> Work order:
Once you have read the data below, print all of it exactly.

> Exercise data:
◆ ◆ ◆ ◆ ◆

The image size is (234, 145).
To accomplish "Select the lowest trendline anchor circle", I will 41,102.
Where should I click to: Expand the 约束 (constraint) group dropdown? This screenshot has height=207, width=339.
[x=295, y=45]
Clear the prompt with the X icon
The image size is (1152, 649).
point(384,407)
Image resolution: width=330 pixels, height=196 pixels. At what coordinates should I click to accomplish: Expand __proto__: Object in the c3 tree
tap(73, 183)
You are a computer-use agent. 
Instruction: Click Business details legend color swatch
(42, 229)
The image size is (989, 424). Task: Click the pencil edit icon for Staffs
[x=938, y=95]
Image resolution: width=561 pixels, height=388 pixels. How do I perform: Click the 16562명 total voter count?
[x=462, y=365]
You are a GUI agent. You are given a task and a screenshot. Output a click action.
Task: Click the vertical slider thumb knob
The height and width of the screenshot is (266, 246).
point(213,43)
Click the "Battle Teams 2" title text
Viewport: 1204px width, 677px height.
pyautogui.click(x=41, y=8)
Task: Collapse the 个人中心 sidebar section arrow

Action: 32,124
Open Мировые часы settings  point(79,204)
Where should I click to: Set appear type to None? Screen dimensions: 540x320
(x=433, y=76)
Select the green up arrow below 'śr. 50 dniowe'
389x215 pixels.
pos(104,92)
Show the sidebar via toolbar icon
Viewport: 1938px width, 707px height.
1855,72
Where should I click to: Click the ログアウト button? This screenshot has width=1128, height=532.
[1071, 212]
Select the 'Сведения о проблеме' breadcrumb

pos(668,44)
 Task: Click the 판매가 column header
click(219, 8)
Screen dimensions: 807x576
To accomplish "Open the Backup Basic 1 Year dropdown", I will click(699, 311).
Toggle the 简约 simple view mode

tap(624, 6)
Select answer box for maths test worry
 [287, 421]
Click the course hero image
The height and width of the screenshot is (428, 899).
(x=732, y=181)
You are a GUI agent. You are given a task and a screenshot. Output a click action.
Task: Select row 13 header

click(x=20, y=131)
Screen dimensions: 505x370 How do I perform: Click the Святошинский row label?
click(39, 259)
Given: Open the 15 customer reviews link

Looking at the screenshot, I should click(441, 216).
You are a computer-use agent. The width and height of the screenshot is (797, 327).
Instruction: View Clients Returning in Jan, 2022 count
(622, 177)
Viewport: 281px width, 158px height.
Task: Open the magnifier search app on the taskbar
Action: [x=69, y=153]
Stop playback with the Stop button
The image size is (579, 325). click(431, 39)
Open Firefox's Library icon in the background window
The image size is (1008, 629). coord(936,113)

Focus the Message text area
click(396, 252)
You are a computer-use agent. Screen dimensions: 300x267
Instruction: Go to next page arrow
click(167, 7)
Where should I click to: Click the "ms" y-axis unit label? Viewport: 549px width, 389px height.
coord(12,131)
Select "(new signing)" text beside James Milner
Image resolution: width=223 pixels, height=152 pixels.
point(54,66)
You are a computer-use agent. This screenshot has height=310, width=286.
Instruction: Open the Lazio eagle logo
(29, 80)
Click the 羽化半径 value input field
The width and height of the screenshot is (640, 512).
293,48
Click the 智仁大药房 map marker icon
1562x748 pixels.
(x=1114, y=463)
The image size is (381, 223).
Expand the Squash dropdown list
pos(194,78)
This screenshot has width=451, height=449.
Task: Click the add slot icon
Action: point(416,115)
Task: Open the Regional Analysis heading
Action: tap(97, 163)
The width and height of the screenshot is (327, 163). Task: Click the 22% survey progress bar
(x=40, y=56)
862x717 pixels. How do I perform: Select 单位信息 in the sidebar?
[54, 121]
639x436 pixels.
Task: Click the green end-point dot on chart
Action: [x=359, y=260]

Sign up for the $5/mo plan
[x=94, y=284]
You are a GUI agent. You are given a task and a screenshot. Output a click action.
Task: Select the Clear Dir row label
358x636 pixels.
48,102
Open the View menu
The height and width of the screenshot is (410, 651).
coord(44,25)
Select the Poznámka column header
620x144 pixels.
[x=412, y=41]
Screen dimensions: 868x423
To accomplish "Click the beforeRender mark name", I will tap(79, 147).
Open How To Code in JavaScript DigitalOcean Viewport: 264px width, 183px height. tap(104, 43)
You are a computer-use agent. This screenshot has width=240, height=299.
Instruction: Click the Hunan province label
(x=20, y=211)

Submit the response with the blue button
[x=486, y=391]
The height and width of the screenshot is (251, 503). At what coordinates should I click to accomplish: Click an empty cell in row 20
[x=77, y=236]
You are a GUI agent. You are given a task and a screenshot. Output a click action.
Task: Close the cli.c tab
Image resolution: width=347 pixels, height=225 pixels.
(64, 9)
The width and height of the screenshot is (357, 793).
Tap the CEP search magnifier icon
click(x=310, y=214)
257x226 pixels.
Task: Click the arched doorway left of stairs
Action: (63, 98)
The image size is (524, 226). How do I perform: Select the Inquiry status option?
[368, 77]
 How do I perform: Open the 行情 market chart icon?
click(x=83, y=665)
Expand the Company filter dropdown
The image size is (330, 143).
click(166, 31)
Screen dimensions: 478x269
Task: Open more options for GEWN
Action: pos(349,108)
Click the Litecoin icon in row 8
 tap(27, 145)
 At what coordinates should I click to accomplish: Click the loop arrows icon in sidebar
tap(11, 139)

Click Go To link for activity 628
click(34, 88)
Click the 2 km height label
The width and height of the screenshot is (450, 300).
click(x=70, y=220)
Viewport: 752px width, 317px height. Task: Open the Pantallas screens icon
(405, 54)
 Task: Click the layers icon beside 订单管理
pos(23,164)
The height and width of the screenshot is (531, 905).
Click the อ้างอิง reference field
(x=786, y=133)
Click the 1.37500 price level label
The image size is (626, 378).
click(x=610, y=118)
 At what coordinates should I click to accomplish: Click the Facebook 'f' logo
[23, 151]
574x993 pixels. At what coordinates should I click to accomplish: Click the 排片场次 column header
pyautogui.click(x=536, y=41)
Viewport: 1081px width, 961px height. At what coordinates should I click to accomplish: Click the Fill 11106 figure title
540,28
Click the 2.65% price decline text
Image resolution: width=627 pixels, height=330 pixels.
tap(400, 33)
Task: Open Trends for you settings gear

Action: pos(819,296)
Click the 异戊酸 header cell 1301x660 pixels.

◆ ◆ ◆ ◆ ◆

> Exercise output:
The image size is (234, 145).
To accomplish "Select the lowest trendline anchor circle", I will 41,102.
Where should I click to: Expand the 约束 (constraint) group dropdown? This screenshot has height=207, width=339.
[x=295, y=45]
Clear the prompt with the X icon
The image size is (1152, 649).
point(384,407)
Image resolution: width=330 pixels, height=196 pixels. At what coordinates should I click to accomplish: Expand __proto__: Object in the c3 tree
tap(73, 183)
You are a computer-use agent. 
Instruction: Click Business details legend color swatch
(42, 229)
The image size is (989, 424). Task: Click the pencil edit icon for Staffs
[x=938, y=95]
Image resolution: width=561 pixels, height=388 pixels. How do I perform: Click the 16562명 total voter count?
[x=462, y=365]
You are a GUI agent. You are given a task and a screenshot. Output a click action.
Task: Click the vertical slider thumb knob
The height and width of the screenshot is (266, 246).
point(213,43)
Click the "Battle Teams 2" title text
Viewport: 1204px width, 677px height.
pyautogui.click(x=41, y=8)
Task: Collapse the 个人中心 sidebar section arrow

Action: 32,124
Open Мировые часы settings  point(79,204)
Where should I click to: Set appear type to None? Screen dimensions: 540x320
(x=433, y=76)
Select the green up arrow below 'śr. 50 dniowe'
389x215 pixels.
pos(104,92)
Show the sidebar via toolbar icon
Viewport: 1938px width, 707px height.
1855,72
Where should I click to: Click the ログアウト button? This screenshot has width=1128, height=532.
[1071, 212]
Select the 'Сведения о проблеме' breadcrumb

pos(668,44)
 Task: Click the 판매가 column header
click(219, 8)
Screen dimensions: 807x576
To accomplish "Open the Backup Basic 1 Year dropdown", I will click(699, 311).
Toggle the 简约 simple view mode

tap(624, 6)
Select answer box for maths test worry
 [287, 421]
Click the course hero image
The height and width of the screenshot is (428, 899).
(x=732, y=181)
You are a GUI agent. You are given a task and a screenshot. Output a click action.
Task: Select row 13 header

click(x=20, y=131)
Screen dimensions: 505x370 How do I perform: Click the Святошинский row label?
click(39, 259)
Given: Open the 15 customer reviews link

Looking at the screenshot, I should click(441, 216).
You are a computer-use agent. The width and height of the screenshot is (797, 327).
Instruction: View Clients Returning in Jan, 2022 count
(622, 177)
Viewport: 281px width, 158px height.
Task: Open the magnifier search app on the taskbar
Action: [x=69, y=153]
Stop playback with the Stop button
The image size is (579, 325). click(431, 39)
Open Firefox's Library icon in the background window
The image size is (1008, 629). coord(936,113)

Focus the Message text area
click(396, 252)
You are a computer-use agent. Screen dimensions: 300x267
Instruction: Go to next page arrow
click(167, 7)
Where should I click to: Click the "ms" y-axis unit label? Viewport: 549px width, 389px height.
coord(12,131)
Select "(new signing)" text beside James Milner
Image resolution: width=223 pixels, height=152 pixels.
point(54,66)
You are a computer-use agent. This screenshot has height=310, width=286.
Instruction: Open the Lazio eagle logo
(29, 80)
Click the 羽化半径 value input field
The width and height of the screenshot is (640, 512).
293,48
Click the 智仁大药房 map marker icon
1562x748 pixels.
(x=1114, y=463)
The image size is (381, 223).
Expand the Squash dropdown list
pos(194,78)
This screenshot has width=451, height=449.
Task: Click the add slot icon
Action: point(416,115)
Task: Open the Regional Analysis heading
Action: tap(97, 163)
The width and height of the screenshot is (327, 163). Task: Click the 22% survey progress bar
(x=40, y=56)
862x717 pixels. How do I perform: Select 单位信息 in the sidebar?
[54, 121]
639x436 pixels.
Task: Click the green end-point dot on chart
Action: [x=359, y=260]

Sign up for the $5/mo plan
[x=94, y=284]
You are a GUI agent. You are given a task and a screenshot. Output a click action.
Task: Select the Clear Dir row label
358x636 pixels.
48,102
Open the View menu
The height and width of the screenshot is (410, 651).
coord(44,25)
Select the Poznámka column header
620x144 pixels.
[x=412, y=41]
Screen dimensions: 868x423
To accomplish "Click the beforeRender mark name", I will tap(79, 147).
Open How To Code in JavaScript DigitalOcean Viewport: 264px width, 183px height. tap(104, 43)
You are a computer-use agent. This screenshot has width=240, height=299.
Instruction: Click the Hunan province label
(x=20, y=211)

Submit the response with the blue button
[x=486, y=391]
The height and width of the screenshot is (251, 503). At what coordinates should I click to accomplish: Click an empty cell in row 20
[x=77, y=236]
You are a GUI agent. You are given a task and a screenshot. Output a click action.
Task: Close the cli.c tab
Image resolution: width=347 pixels, height=225 pixels.
(64, 9)
The width and height of the screenshot is (357, 793).
Tap the CEP search magnifier icon
click(x=310, y=214)
257x226 pixels.
Task: Click the arched doorway left of stairs
Action: (63, 98)
The image size is (524, 226). How do I perform: Select the Inquiry status option?
[368, 77]
 How do I perform: Open the 行情 market chart icon?
click(x=83, y=665)
Expand the Company filter dropdown
The image size is (330, 143).
click(166, 31)
Screen dimensions: 478x269
Task: Open more options for GEWN
Action: pos(349,108)
Click the Litecoin icon in row 8
 tap(27, 145)
 At what coordinates should I click to accomplish: Click the loop arrows icon in sidebar
tap(11, 139)

Click Go To link for activity 628
click(34, 88)
Click the 2 km height label
The width and height of the screenshot is (450, 300).
click(x=70, y=220)
Viewport: 752px width, 317px height. Task: Open the Pantallas screens icon
(405, 54)
 Task: Click the layers icon beside 订单管理
pos(23,164)
The height and width of the screenshot is (531, 905).
Click the อ้างอิง reference field
(x=786, y=133)
Click the 1.37500 price level label
The image size is (626, 378).
click(x=610, y=118)
 At what coordinates should I click to accomplish: Click the Facebook 'f' logo
[23, 151]
574x993 pixels. At what coordinates should I click to accomplish: Click the 排片场次 column header
pyautogui.click(x=536, y=41)
Viewport: 1081px width, 961px height. At what coordinates should I click to accomplish: Click the Fill 11106 figure title
540,28
Click the 2.65% price decline text
Image resolution: width=627 pixels, height=330 pixels.
tap(400, 33)
Task: Open Trends for you settings gear

Action: pos(819,296)
Click the 异戊酸 header cell 1301x660 pixels.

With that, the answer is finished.